DAVID BACON: Well, I think that is the alternative. In other words, development, economic development in countries from Bolivia, Cuba, Venezuela, and eventually, I think, Mexico, too, of, you know, economic development to benefit the residents of those countries, rather than for the profit of foreign corporations that invest in those countries in pursuit of, essentially, low wages. So what they’re doing is they’re presenting an economic alternative, and I think that for people who support the rights of immigrants here in the United States, I think this is something that we seriously have to take a look at, because until countries in Latin America, for instance, are free to be able to establish a course of economic development which lifts the living standards of their own people without, you know, the pressure of the I.M.F. and the World Bank and the United States trying to enforce poverty as a means of profit for corporations. Until countries are free to do that, people will continue to be displaced. And, of course, where do we think, you know, the people displaced by structural adjustment programs are going to go?

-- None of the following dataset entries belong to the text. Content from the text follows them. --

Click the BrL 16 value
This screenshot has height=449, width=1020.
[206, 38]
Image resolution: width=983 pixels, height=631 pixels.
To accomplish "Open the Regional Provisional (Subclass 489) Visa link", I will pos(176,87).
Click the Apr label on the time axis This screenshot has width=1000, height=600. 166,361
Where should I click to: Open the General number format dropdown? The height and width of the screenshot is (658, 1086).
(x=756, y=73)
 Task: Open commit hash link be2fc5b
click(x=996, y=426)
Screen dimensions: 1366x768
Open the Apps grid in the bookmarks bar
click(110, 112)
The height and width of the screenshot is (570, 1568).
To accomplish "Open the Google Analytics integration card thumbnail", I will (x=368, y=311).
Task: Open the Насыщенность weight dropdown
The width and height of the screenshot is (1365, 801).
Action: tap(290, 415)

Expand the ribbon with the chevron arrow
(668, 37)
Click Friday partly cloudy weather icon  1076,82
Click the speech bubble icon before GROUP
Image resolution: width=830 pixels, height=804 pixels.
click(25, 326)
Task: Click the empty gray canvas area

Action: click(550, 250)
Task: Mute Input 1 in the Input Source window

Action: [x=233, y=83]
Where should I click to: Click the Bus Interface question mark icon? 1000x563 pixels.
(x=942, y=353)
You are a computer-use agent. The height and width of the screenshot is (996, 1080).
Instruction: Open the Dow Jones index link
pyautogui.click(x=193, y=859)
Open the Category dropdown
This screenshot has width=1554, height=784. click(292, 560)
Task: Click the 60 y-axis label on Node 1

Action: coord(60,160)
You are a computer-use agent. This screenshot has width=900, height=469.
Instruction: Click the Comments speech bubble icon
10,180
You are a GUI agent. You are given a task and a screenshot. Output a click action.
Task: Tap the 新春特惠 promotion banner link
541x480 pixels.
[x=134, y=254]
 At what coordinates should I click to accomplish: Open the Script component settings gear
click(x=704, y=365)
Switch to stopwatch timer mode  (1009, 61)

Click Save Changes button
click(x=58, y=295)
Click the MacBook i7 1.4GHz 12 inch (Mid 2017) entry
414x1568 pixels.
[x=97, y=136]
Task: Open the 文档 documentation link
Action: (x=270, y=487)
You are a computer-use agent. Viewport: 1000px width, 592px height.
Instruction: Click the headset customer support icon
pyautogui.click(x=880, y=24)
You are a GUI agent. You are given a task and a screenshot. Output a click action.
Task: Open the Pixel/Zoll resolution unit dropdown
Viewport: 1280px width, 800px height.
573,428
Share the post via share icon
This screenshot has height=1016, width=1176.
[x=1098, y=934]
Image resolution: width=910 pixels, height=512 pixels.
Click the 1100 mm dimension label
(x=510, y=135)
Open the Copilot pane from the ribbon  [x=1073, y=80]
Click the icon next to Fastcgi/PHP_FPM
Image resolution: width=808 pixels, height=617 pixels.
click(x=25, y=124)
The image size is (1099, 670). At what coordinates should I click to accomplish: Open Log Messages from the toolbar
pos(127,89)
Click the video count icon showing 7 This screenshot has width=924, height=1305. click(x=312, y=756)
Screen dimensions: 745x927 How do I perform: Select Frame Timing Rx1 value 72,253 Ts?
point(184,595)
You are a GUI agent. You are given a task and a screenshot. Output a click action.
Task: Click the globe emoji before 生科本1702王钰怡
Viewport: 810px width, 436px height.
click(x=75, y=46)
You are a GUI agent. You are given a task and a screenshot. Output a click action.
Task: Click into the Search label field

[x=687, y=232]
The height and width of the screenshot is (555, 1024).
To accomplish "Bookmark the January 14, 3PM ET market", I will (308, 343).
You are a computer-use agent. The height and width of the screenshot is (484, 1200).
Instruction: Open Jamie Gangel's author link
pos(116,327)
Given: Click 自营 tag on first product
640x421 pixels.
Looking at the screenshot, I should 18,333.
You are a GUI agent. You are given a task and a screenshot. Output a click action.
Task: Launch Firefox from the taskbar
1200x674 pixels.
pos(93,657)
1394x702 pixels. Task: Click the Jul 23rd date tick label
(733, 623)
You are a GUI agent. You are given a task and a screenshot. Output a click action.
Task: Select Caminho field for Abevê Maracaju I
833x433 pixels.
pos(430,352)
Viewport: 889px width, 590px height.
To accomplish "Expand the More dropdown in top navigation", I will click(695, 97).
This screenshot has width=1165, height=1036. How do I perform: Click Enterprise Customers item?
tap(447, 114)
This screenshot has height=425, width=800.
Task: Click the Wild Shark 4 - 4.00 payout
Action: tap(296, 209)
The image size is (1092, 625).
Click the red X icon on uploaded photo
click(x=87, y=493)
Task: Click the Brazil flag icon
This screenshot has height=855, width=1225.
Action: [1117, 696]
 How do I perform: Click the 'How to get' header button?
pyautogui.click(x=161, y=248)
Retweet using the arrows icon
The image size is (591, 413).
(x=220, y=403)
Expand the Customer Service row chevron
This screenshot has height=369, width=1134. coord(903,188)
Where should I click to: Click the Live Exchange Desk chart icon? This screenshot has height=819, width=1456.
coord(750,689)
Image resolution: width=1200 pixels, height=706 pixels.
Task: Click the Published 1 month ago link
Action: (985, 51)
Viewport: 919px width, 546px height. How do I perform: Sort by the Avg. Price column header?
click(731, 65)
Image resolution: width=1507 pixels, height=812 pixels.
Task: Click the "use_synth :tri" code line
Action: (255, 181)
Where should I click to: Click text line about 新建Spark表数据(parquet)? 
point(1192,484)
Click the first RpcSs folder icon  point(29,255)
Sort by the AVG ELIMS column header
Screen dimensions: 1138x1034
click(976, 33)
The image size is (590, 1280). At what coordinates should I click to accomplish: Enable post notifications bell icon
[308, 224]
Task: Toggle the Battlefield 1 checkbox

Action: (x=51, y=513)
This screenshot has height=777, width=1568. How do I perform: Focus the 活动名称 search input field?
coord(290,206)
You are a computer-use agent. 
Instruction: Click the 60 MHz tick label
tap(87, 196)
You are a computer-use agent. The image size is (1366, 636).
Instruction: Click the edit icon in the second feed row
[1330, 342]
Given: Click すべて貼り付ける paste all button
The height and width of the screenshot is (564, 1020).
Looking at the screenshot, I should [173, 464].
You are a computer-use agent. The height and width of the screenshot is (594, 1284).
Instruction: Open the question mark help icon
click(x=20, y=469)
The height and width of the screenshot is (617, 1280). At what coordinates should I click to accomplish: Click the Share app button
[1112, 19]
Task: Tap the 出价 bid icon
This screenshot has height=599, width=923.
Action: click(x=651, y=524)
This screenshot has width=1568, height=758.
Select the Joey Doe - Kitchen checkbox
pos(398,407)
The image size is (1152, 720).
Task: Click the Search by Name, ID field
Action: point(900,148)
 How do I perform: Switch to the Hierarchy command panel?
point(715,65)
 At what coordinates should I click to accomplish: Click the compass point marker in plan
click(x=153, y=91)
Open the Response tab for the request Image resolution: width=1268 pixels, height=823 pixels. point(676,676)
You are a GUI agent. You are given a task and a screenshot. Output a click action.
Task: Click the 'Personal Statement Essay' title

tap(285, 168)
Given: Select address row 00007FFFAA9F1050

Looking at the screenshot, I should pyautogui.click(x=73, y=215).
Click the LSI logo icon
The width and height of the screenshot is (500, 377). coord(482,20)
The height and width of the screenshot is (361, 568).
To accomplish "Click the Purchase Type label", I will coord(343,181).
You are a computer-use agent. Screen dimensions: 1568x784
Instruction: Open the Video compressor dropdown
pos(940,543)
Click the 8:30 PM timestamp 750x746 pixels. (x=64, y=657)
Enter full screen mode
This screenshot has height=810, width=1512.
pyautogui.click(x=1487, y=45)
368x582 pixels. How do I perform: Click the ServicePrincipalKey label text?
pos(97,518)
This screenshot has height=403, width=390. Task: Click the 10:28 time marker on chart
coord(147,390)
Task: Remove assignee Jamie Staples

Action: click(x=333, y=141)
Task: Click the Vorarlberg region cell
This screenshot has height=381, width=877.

JUAN GONZALEZ: And finally, Javier Rodriguez, we only have about a minute left but could you give us a sense of where the movement, the immigrant rights movement will go from here?

JAVIER RODRIGUEZ: I believe, Juan, that we’re going to cautiously await the next few days in order to find out what the response is going to be from the establishment, from up in Washington, just as we did after March 25th. Then, they put legalization on the table. We’re going to see if there’s been any improvement on their vision. The other is that we’re going to see what the people want us to do. We’re going to be polling, you could say, talking to the people themselves and see where we go.

AMY GOODMAN: Juan, just one point here in New York. We watched and played for our viewers and listeners, politicians addressing these massive crowds. There’s nothing a politician likes more, unless they’re protesting against them. So you had Obama, Senator Obama in Chicago, as well as Congressmember Gutierrez; in Los Angeles, the mayor, Villaraigosa, of course, is very much a part of this; but here in New York, where are the so-called leaders?

JUAN GONZALEZ: Well, yes. But in Los Angeles the mayor was not supporting the boycott, but he did come out for the rally.

AMY GOODMAN: But even people in New York who were not boycotting were there for the rally.

JUAN GONZALEZ: Right, but you had a situation in New York, where Hillary Clinton on April 10th spoke at a big rally, and immigrants — then the following day, she comes out in strong support of this new version of the Chinese wall, the Great Wall of China, right here in the United States, so that you have these politicians that are attempting to play both sides of this issue in different constituencies, and most stayed away, except for the members of the black and Latino and Asian caucus of the state legislature of New York, who amazingly walked out of the legislative session and forced it to close down today, and one of them did speak at the rally — Adriano Espaillat — but other than that, there were virtually no politicians at the New York rally.

AMY GOODMAN: Justino, last comment.

JUSTINO RODRIGUEZ: Yeah, I think there was also a specific dynamic about it. I think there was a little bit of a slip beginning to form, like some of the central demands of the march yesterday in New York was “amnesty now,” and I think that there’s a little bit of a split in terms like what the politicians are trying to advocate and what the demands of the movement are. We’ve been talking about that. I think the grassroots wants amnesty. This is what they want, and I don’t think the politicians are ready to give them that, and I think that they’re not ready to come out in support of the movement in that respect. They want a guest worker program.

AMY GOODMAN: Well, I want to thank you all for being with us. David Bacon, labor journalist, has written the book, Children of NAFTA. Justino Rodriguez, thank you for being with us here in New York, and Javier Rodriguez, one of the leaders of the protest and boycott in Los Angeles.